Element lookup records
"""
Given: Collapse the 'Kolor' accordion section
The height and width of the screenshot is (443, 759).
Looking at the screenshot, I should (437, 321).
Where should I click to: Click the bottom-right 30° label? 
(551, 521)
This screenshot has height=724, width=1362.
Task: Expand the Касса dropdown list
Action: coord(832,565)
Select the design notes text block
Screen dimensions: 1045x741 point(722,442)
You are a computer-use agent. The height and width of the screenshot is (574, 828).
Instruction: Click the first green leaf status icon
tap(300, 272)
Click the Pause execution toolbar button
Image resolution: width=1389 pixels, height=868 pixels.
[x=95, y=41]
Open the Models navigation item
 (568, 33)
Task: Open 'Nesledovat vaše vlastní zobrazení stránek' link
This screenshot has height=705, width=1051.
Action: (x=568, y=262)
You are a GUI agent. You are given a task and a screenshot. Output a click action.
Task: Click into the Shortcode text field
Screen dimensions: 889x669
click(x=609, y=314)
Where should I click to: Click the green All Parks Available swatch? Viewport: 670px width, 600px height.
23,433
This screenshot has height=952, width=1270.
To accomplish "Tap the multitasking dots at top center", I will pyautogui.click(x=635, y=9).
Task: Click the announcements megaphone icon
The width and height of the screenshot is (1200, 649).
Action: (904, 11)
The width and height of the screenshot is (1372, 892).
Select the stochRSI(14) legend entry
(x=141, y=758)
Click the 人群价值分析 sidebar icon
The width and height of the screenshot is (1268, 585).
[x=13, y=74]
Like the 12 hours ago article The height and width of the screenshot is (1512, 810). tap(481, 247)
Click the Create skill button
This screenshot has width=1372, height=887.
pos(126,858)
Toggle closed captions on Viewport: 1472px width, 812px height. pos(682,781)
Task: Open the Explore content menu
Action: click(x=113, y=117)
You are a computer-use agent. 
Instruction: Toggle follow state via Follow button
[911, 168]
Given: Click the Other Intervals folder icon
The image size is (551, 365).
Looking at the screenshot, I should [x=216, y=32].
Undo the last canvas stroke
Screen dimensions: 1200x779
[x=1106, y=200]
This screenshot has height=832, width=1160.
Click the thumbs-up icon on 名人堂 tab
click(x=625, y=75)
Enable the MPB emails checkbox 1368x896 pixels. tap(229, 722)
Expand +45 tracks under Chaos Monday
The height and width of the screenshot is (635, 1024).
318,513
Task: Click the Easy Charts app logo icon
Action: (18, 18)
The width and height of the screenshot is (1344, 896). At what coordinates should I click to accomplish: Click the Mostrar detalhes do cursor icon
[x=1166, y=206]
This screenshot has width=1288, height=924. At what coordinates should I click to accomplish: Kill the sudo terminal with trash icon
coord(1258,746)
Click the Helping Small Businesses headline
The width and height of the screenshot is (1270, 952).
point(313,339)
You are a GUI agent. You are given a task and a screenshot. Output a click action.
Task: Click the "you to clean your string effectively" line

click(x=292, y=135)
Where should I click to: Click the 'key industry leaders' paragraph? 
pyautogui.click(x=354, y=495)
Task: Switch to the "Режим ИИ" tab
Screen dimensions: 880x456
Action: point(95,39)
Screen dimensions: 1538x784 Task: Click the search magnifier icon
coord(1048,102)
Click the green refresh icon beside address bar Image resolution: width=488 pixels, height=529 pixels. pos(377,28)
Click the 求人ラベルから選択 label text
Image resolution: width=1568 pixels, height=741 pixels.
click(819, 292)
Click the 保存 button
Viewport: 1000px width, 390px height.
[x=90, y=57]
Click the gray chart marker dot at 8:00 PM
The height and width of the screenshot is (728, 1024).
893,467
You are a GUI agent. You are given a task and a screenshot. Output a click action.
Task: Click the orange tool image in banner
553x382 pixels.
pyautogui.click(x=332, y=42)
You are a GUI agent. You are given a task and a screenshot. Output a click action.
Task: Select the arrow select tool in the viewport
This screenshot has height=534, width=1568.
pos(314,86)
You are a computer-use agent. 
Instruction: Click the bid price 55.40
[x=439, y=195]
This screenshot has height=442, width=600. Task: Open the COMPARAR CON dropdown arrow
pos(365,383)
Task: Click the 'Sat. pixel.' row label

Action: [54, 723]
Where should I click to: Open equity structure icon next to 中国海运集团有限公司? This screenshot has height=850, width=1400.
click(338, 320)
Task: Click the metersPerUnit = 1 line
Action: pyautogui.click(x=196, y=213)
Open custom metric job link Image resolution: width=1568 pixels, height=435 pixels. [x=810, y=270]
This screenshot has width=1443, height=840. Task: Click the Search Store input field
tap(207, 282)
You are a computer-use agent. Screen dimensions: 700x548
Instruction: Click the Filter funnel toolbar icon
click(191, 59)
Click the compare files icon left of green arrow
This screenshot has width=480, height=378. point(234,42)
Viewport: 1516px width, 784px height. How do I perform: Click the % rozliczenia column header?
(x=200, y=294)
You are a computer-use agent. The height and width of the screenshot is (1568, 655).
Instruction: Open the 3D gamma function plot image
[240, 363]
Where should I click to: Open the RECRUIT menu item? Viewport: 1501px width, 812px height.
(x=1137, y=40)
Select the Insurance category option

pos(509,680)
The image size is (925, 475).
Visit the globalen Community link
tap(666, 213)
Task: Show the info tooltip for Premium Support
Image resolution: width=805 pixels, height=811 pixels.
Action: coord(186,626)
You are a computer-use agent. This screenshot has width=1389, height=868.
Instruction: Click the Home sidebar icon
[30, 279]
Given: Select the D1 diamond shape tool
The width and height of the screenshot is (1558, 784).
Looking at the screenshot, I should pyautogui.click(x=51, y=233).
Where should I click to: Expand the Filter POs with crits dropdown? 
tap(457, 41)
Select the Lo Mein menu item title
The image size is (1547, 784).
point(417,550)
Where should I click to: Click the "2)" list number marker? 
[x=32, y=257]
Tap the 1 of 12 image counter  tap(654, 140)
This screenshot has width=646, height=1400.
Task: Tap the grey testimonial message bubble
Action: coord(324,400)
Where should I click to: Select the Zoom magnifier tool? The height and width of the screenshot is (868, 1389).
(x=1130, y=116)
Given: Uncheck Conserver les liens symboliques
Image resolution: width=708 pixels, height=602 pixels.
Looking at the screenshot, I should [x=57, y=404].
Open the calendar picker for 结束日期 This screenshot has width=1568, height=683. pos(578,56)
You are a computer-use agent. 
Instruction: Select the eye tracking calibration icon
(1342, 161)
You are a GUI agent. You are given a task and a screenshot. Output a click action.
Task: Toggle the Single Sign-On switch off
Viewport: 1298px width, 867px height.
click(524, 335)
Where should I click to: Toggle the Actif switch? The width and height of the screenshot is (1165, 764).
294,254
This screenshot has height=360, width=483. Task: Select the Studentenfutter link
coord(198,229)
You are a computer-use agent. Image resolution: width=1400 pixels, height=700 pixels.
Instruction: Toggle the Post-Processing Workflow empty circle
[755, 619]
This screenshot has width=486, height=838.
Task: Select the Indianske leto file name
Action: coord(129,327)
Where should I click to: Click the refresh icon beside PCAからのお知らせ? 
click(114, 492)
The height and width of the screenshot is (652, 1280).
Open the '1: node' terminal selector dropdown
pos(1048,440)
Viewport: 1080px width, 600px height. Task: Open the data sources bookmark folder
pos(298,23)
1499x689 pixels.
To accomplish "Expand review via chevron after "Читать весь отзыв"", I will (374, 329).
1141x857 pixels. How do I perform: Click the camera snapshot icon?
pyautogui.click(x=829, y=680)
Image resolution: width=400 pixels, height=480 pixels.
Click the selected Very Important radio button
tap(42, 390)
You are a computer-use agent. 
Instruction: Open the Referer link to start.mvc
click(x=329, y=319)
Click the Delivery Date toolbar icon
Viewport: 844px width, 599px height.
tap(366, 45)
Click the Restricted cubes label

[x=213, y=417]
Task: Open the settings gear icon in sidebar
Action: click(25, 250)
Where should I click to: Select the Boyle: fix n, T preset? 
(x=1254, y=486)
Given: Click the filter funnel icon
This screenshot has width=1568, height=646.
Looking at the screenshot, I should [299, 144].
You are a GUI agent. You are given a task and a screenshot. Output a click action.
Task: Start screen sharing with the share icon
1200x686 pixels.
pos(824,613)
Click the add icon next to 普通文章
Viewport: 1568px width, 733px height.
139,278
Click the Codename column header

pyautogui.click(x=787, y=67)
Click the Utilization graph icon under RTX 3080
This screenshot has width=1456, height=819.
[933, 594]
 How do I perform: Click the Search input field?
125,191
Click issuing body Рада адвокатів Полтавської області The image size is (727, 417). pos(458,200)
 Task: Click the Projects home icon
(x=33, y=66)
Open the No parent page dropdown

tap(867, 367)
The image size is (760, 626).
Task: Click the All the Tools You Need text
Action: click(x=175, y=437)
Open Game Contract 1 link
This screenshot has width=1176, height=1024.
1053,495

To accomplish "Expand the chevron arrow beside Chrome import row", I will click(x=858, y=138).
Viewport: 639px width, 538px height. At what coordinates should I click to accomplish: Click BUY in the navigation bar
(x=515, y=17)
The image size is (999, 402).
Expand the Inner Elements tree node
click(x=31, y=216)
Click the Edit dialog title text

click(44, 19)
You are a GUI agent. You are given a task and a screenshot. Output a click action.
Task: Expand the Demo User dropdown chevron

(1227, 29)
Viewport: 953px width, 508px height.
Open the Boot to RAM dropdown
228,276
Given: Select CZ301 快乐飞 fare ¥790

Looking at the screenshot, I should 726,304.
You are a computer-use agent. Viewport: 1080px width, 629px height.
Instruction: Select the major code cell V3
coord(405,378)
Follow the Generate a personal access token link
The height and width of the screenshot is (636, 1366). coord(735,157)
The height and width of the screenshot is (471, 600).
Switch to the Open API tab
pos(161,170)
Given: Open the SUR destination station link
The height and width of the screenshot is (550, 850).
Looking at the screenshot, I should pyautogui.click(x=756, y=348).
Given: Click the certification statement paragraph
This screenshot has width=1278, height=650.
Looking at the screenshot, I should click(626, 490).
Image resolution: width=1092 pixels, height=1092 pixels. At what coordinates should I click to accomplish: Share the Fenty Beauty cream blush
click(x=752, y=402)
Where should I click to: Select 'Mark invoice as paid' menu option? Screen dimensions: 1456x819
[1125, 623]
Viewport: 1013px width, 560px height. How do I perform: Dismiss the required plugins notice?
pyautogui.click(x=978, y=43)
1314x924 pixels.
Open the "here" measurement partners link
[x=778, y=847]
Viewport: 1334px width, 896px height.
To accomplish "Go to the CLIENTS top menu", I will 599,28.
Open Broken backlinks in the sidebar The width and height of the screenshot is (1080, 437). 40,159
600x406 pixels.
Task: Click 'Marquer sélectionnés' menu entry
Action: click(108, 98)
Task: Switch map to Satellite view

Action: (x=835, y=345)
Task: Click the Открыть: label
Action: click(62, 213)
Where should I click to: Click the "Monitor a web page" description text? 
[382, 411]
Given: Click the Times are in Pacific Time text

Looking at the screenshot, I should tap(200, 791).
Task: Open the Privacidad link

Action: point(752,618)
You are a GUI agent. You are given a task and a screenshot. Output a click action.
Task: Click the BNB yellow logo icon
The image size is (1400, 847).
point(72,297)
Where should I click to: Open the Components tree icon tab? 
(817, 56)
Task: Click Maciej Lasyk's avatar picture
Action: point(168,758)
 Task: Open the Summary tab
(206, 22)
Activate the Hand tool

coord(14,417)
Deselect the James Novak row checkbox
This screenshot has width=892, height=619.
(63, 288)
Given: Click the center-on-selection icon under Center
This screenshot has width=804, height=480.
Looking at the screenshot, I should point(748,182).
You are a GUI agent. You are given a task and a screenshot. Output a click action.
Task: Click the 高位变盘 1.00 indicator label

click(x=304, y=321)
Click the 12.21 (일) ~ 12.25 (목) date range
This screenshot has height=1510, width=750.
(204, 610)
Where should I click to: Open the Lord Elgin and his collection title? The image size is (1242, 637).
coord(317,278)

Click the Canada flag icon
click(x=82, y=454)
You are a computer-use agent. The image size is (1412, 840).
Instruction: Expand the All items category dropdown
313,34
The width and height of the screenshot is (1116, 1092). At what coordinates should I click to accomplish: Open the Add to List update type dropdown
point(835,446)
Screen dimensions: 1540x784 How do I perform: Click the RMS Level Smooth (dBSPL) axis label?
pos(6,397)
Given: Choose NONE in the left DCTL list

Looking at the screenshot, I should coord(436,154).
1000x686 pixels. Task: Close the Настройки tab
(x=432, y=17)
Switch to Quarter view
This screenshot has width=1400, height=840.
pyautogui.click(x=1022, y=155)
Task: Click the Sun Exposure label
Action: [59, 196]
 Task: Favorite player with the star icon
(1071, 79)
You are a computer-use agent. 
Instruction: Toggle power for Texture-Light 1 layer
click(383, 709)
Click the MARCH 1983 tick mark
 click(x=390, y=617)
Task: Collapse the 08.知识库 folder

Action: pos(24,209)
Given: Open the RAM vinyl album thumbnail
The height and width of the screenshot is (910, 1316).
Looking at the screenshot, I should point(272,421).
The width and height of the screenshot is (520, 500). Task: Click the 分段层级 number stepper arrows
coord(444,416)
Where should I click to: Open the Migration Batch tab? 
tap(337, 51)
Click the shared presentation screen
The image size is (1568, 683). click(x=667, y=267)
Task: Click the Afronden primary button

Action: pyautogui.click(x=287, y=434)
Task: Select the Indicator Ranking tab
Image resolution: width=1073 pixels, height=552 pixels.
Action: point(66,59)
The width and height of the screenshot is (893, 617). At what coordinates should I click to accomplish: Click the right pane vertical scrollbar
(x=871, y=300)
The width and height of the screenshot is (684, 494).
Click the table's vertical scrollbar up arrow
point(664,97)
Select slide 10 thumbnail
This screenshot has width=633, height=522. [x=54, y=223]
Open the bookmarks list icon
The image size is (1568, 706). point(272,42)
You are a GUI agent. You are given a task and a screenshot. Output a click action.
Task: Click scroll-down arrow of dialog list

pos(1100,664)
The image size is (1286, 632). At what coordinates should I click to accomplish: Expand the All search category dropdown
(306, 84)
"""
= OBJECTIVE =
Copy out without alteration every line of the items from the line containing "Where should I click to: Toggle" through the line containing "will (374, 329).", both of those lines included.

= RESPONSE TO THE EXERCISE =
Where should I click to: Toggle the Actif switch? The width and height of the screenshot is (1165, 764).
294,254
This screenshot has height=360, width=483. Task: Select the Studentenfutter link
coord(198,229)
You are a computer-use agent. Image resolution: width=1400 pixels, height=700 pixels.
Instruction: Toggle the Post-Processing Workflow empty circle
[755, 619]
This screenshot has width=486, height=838.
Task: Select the Indianske leto file name
Action: coord(129,327)
Where should I click to: Click the refresh icon beside PCAからのお知らせ? 
click(114, 492)
The height and width of the screenshot is (652, 1280).
Open the '1: node' terminal selector dropdown
pos(1048,440)
Viewport: 1080px width, 600px height. Task: Open the data sources bookmark folder
pos(298,23)
1499x689 pixels.
To accomplish "Expand review via chevron after "Читать весь отзыв"", I will (374, 329).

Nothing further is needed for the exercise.